We can further improve the random characteristics of coverage trajectories by increasing the transition frequency among S_{I_x}. Fig. 16 has the same total coverage times as Fig. 15, but in 100 loop times. The transition trajectories, namely the red lines, increase obviously. The circumstance may spoil some distribution characteristics of the coverage trajectories produced by the chaotic path planner. This phenomenon can be coordinated according to the task requirements.

Fig. 16.

The coverage trajectories at N₁=84, N_Loop=100 (a) (x₀,y₀)=(3,8), N_T=529 and (b) (x₀,y₀)=(8,2), N_T=536.

Besides the complex computation and low planning efficiency, the common used mirror mapping method is unavailable to the chaotic path planner constructed by the Standard map because of the long distances between two adjacent iterative points produced by the planner²⁹, which can cause the frequently collision with the obstacles. Under this circumstance, the trails produced by the mirror mapping will occupy most part of the coverage trajectories which can totally destroy the chaotic characteristics of them.

6. Conclusion

Taking advantage of the chaotic characteristics of the Standard map, an integrated algorithm has been proposed based on cellular decomposition approach in the obstacles-included environment. The cellular decomposition simplifies the CCPP task into some sub-regions coverage task, using trajectories produced by the chaotic path planner based on the Standard map. The attractor characteristics of the Standard map can deduce the designing complex of obstacles avoidance strategy. The planned coverage trajectories demonstrate almost the same characteristics as the Standard map, such as the completeness, evenness, and randomness or unpredictability, to satisfy the needs of special missions.

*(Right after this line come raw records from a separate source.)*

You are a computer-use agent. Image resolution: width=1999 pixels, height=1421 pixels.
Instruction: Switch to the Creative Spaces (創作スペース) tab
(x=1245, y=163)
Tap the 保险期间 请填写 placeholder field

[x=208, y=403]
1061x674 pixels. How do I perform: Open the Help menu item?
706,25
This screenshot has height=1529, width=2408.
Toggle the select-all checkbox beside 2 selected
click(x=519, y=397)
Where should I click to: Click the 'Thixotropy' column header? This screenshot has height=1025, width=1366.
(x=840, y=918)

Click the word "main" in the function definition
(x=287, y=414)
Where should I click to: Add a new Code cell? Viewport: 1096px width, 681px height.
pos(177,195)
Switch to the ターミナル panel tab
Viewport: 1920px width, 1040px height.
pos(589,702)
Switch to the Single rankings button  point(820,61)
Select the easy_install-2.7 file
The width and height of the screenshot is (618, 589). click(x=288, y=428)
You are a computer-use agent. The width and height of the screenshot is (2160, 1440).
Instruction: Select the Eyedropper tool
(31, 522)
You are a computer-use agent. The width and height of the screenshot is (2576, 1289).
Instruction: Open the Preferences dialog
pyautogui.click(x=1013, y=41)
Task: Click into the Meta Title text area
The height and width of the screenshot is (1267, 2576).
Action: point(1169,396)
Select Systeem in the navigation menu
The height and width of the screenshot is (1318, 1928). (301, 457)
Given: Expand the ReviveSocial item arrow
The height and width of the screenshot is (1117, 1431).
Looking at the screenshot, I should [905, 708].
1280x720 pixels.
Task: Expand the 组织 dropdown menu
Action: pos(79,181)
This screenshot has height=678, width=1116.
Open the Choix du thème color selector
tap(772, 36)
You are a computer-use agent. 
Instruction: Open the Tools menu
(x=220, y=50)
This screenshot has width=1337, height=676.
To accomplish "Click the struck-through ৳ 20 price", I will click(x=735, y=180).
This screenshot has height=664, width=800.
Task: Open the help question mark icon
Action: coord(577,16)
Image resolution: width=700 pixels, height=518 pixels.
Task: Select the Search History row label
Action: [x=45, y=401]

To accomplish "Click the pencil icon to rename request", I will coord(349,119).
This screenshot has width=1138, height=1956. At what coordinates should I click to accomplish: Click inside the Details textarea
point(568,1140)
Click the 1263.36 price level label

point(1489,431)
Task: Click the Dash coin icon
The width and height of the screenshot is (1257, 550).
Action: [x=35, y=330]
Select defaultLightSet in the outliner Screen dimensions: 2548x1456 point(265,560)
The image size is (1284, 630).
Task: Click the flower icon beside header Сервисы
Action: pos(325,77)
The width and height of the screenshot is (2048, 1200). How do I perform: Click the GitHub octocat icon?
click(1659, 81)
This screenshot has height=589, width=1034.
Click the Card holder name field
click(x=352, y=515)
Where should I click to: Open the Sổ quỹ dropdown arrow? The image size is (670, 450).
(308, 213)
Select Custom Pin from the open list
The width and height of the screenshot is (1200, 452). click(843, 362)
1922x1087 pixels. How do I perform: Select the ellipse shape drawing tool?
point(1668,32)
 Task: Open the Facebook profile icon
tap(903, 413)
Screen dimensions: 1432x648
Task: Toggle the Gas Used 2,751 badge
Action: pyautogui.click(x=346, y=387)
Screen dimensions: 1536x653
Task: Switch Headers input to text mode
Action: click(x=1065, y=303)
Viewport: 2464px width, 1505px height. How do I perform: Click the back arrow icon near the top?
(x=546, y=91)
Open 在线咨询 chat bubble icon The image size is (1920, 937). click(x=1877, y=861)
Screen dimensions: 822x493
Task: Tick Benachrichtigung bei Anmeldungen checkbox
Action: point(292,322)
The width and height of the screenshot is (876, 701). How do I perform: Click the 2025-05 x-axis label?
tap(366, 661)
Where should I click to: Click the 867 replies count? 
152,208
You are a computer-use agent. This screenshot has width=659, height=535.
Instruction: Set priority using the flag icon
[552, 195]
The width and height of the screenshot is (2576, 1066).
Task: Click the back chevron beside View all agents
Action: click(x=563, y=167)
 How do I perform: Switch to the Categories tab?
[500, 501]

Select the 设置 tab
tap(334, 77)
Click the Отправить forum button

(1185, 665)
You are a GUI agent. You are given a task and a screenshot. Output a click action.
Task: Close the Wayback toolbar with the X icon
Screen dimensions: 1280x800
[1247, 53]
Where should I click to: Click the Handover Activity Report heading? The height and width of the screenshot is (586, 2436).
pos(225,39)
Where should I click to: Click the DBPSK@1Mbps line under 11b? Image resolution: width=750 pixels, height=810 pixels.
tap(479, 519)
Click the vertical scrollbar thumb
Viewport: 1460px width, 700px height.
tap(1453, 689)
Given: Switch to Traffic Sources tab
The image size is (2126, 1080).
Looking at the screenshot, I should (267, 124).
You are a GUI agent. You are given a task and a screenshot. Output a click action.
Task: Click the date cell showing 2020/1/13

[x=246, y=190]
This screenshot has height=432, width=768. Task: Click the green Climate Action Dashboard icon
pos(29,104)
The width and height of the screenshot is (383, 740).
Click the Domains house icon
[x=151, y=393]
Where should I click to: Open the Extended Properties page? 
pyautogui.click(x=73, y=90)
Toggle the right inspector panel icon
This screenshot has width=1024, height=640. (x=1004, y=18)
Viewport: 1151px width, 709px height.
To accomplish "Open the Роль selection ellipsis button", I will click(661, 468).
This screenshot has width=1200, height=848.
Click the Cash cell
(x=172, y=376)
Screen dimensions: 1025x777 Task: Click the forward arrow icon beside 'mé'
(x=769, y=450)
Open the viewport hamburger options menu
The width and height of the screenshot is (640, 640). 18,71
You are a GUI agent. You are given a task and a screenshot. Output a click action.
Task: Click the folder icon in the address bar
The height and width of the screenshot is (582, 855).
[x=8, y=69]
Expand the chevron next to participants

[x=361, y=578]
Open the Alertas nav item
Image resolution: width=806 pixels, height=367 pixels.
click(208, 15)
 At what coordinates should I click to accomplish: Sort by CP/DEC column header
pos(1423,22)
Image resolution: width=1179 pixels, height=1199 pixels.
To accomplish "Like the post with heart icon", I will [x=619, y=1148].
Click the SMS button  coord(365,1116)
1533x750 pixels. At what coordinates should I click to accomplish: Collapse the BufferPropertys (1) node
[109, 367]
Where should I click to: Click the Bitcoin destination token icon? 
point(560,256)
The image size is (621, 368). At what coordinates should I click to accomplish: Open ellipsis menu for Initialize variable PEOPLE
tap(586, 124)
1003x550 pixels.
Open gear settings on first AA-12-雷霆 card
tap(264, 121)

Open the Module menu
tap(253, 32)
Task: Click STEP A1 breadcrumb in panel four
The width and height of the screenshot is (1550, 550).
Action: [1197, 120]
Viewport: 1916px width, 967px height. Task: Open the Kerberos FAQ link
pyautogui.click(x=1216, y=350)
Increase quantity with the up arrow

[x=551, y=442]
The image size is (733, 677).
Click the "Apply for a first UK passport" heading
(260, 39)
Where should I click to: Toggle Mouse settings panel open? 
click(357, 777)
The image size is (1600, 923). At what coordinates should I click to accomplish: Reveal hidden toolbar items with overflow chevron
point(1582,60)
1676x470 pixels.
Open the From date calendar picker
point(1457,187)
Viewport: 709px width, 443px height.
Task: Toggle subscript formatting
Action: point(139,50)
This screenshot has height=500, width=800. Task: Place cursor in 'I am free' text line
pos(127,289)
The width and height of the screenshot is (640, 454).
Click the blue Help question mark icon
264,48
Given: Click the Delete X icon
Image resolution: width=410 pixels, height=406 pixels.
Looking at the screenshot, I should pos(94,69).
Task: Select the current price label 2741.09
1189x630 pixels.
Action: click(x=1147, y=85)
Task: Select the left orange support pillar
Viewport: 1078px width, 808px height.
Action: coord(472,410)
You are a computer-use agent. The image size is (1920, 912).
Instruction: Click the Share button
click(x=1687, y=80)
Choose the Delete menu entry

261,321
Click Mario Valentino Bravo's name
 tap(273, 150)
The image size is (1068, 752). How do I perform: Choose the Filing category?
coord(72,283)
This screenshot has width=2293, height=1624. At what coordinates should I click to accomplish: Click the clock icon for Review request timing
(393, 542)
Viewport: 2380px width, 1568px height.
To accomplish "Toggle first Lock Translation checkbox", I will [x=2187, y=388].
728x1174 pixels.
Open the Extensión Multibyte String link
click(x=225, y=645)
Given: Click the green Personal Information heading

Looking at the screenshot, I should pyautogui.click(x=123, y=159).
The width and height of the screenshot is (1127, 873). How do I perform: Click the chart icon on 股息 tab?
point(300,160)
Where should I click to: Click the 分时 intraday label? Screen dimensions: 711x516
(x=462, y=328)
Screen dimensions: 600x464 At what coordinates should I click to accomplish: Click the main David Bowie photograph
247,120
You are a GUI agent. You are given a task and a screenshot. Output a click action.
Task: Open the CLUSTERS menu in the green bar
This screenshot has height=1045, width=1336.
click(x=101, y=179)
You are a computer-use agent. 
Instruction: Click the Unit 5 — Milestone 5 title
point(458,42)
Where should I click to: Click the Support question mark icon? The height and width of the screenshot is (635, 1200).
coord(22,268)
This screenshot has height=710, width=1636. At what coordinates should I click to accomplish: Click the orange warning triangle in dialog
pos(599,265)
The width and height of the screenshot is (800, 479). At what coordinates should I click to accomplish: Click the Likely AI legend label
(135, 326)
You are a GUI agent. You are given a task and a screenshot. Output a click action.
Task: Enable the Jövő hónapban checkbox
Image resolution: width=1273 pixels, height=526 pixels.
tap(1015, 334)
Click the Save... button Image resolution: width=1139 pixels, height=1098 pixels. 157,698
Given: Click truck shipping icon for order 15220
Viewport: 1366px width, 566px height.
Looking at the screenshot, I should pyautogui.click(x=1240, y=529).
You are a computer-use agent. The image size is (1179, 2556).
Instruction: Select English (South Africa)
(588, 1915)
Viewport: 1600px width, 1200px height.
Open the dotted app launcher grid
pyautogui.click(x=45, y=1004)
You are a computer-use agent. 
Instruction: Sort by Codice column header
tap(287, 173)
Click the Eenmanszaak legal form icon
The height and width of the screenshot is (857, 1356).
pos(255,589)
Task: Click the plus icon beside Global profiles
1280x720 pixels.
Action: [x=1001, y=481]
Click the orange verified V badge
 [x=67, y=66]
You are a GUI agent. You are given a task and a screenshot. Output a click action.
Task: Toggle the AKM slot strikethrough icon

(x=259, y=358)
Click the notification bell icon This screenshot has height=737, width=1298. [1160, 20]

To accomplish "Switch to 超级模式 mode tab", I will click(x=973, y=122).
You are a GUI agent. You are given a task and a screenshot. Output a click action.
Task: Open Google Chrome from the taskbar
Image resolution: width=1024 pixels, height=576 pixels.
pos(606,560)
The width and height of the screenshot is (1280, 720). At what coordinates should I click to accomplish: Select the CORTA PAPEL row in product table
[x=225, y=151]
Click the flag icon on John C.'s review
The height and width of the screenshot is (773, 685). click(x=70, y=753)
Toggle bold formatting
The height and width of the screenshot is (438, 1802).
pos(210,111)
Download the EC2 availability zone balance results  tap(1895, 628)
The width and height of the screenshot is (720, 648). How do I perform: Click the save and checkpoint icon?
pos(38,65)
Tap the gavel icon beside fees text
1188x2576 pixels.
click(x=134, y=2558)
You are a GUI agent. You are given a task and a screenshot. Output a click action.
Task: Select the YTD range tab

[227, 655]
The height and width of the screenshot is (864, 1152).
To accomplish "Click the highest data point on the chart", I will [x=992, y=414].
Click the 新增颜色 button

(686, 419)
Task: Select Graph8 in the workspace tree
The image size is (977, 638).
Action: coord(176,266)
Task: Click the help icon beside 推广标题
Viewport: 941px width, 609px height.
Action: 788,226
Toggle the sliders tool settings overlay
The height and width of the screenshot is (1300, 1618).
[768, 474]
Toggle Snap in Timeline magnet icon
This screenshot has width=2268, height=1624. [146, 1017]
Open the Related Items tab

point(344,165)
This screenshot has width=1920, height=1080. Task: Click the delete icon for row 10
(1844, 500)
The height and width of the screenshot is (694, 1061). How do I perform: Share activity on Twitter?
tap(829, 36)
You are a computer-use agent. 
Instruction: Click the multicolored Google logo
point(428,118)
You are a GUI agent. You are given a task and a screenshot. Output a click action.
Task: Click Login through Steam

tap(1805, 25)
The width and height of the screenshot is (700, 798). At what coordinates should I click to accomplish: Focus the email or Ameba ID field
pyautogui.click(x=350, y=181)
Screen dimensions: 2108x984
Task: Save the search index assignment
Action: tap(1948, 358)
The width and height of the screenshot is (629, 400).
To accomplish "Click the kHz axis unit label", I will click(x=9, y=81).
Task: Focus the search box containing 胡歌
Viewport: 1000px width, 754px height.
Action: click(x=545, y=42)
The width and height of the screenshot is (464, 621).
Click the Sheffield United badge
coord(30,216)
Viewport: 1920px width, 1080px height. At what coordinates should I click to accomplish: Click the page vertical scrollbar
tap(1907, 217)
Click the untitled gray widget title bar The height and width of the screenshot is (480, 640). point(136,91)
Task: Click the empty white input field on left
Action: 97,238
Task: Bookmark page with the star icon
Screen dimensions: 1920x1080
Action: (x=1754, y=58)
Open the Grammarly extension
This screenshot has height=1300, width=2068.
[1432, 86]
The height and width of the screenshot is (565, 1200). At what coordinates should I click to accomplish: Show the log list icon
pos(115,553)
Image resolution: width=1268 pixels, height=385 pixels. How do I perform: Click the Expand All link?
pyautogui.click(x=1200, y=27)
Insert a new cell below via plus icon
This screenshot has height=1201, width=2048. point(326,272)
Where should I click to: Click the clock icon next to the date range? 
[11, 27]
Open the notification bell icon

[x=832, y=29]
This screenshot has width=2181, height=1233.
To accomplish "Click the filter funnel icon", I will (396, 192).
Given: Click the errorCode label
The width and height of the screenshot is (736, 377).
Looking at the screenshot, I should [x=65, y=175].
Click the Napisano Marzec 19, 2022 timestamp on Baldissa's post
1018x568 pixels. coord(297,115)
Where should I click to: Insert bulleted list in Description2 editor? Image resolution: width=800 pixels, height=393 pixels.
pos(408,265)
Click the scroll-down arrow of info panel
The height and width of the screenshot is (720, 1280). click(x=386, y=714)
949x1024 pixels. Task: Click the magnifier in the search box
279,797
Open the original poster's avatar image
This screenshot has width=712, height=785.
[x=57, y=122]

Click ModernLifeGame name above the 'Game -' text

The designed method owns the following advantages:

• •

  No designated linkage points are needed in transition procedure between two adjacent S_{I_x}. They are produced by the chaotic path planner randomly in real time.

• •

  Only after two steps at most, the robot can achieve the transition procedure between two adjacent S_{I_x}, so the transition trajectories have little influence to the chaotic characteristics of coverage trajectories.

• •

  The obstacles’ avoidance method is very simple. Due to the attractor characteristics of the Standard map, the robot can work in a S_{I_x} forever without going out or colliding with the boundaries of workplace. So no edges’ detection of obstacles and the boundaries of workplace are needed when the robot runs inside a S_{I_x}. Only during transition procedure, the problem of obstacle avoidance is considered.

• •

  Establishment of the safety zone between two adjacent S_{I_x} makes transition procedure safe and simple based on the attractor characteristics of the Standard map.

There are also many work to be further researched in the future:

• •

  The size of non-rectangular obstacles should be considered. So we have to study the mapping strategy of the Standard map to any size area.

• •

  For a target workplace including complex obstacles, the decomposition and transition strategy for the sub-regions have to be explored in depth.

Acknowledgments

This work is supported by the National Natural Science Foundation (NNSF) of China (61473179, 61602280, 61573213); The Natural Science Foundation of Shandong province (ZR2014FM007, ZR2014FQ028, ZR2015CM016 and 2016GGX101027).